Tarnished plant bug – (https://vegento.russell.wisc.edu/pests/#bugs). Tarnished plant bugs (Lygus lineolaris) are 1/4 inch, tan to dark brown oval insects with piercing sucking mouthparts (adult inset). They attack more than 50 different economic crops but are most damaging to strawberries, peppers, tomatoes and all bean crops in Wisconsin. Feeding by these insects causes poor fruit set and gnarled fruit due to the toxic saliva they inject into the plant. They are highly mobile insects that overwinter in field debris and large numbers of adult plant bugs migrate out of alfalfa fields when hay is cut. As we are approaching 3rd cutting of alfalfa across many portions of south and central Wisconsin, it is time to be vigilant in terms of scouting for damage with these pests. In commercial beans, take 25 sweeps with an insect sweep net per sample site with at least 10 sample sites per 100 acres. When counts exceed one tarnish plant bug per sweep in a field, control measures are recommended succulent and dry beans.

Squash bugs (cucurbit crops) – (https://vegento.russell.wisc.edu/pests/squash-bug/). Squash bugs continue to be an emerging problem in Wisconsin. In recent years, these insects have become more prevalent, causing damage to vine crops in commercial fields and home gardens alike. The key to management is early detection. Squash bugs feed on all vine crops, but pumpkins and squash are the preferred hosts with gourds and melons favored next.

Adults are about ½ -3/4-inch long, brownish-black, flat, shield-shaped bugs. They are sometimes mistaken for stink bugs. Adults congregate and emit a strong odor when crushed.  Immature squash bugs initially have red heads and legs with whitish-green bodies, but later have black heads and legs with gray bodies. Eggs are 1/16-inch, reddish orange to brown-colored and are laid in clusters on the undersides of leaves along the center vein.

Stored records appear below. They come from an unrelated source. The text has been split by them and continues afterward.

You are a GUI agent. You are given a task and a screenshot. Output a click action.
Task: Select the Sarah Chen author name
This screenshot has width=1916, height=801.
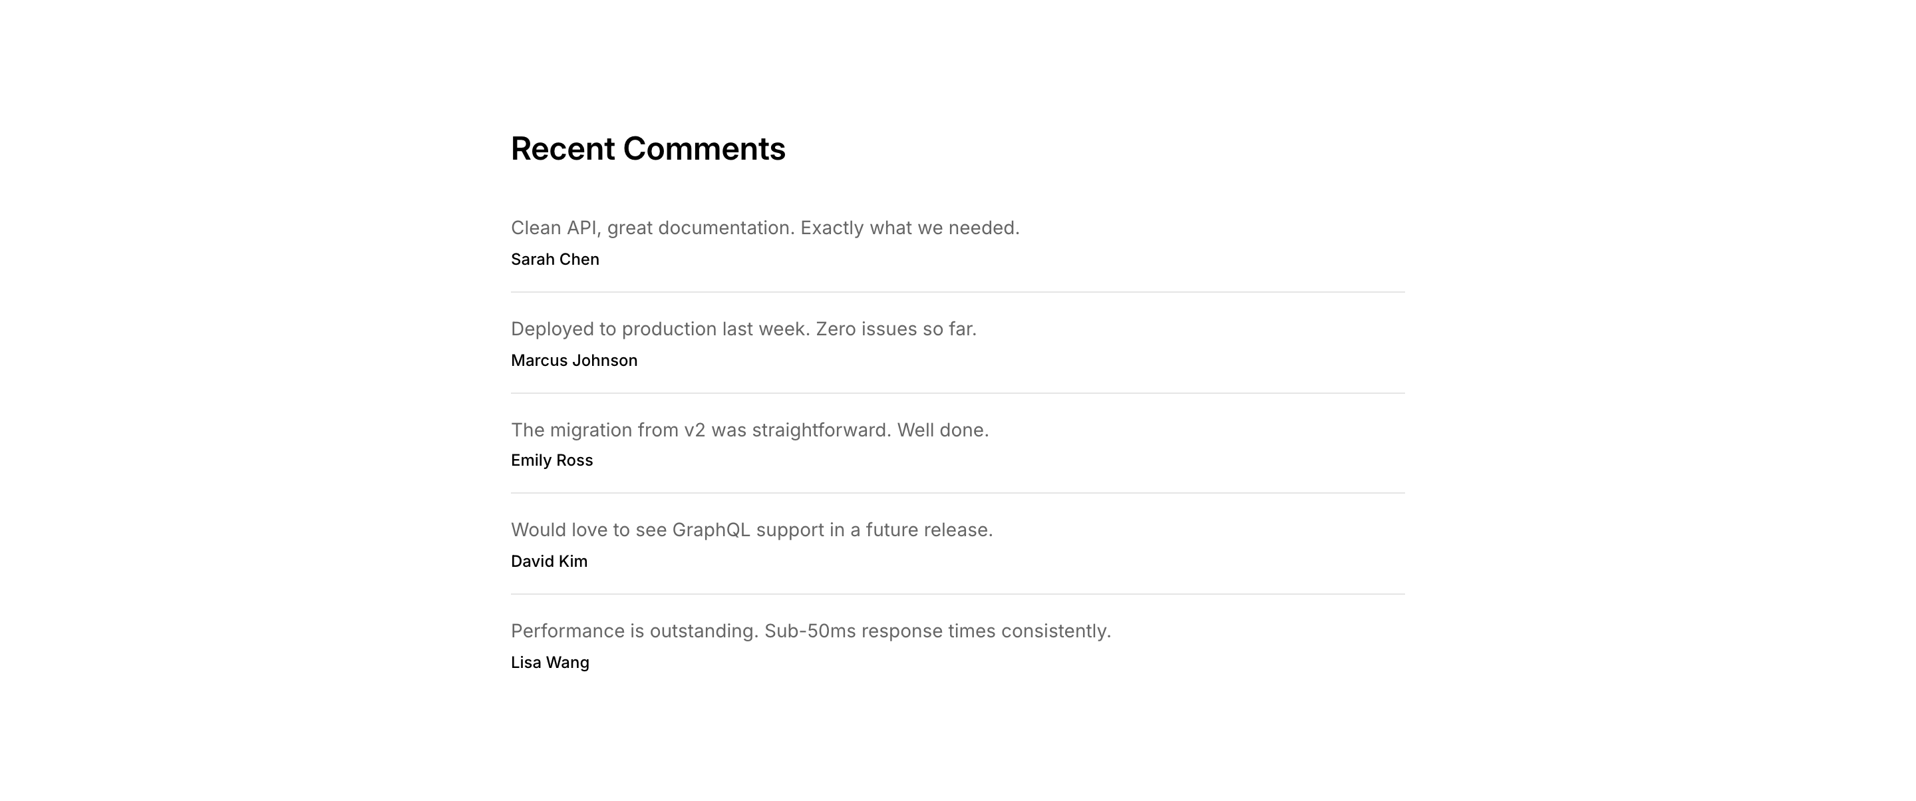[x=555, y=260]
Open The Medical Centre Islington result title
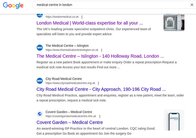Viewport: 196px width, 138px height. pyautogui.click(x=100, y=56)
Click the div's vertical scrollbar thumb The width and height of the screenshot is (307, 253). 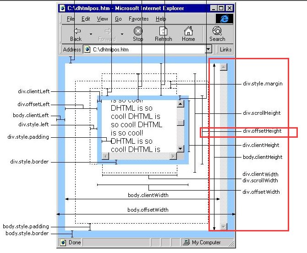(181, 123)
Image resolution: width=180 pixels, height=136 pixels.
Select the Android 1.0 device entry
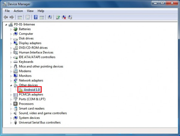[x=30, y=90]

Squash bugs are a major pest of squash and pumpkins. Nymphs and adults feed on plant juices and release toxins into leaves. Feeding causes wilting, and leaves become dry and brown or black along the edges. This wilting may appear similar to bacterial wilt, but bacterial wilt is spread by the cucumber beetle. Early symptoms of infestation include yellow spotting on the leaves. Later in the season, adults will also feed on fruit, which can cease development and begin to rot. Young plants are more susceptible to severe damage.

Unmated adults overwinter in Wisconsin in protected areas. Eggs are laid in late June and early July when cucurbit vines begin to develop. Eggs hatch in about 10 days. The nymphal stage lasts 4-6 weeks. Nymphs undergo 5 molts before reaching maturity. Adults appear in late July and early August. There is one generation per year. The female lays eggs over an extended period of time, and all life stages may appear at once on the plant.

Because they are protected by the lower surfaces of leaves, squash bugs may be difficult to control. Although it is unlikely to find large populations of the adults early in the season, growers should check their transplants or new seedlings for the presence of adults. The threshold for treatment is one egg mass per plant during flowering. Inspect the lower leaf surface for squash bug eggs. In terms of management, destroy crop residues in the fall to reduce the number of overwintering adults. Crop rotation will also reduce the incidence of infestation. Trellised plants are less susceptible to squash bug infestations. Young nymphs are the most susceptible to control practices, while adults are more difficult to control. In smaller plantings, adults can be congregated by placing boards on the ground near the plants as a hiding place. The squash bugs will aggregate at night under the boards, which can then be destroyed each morning.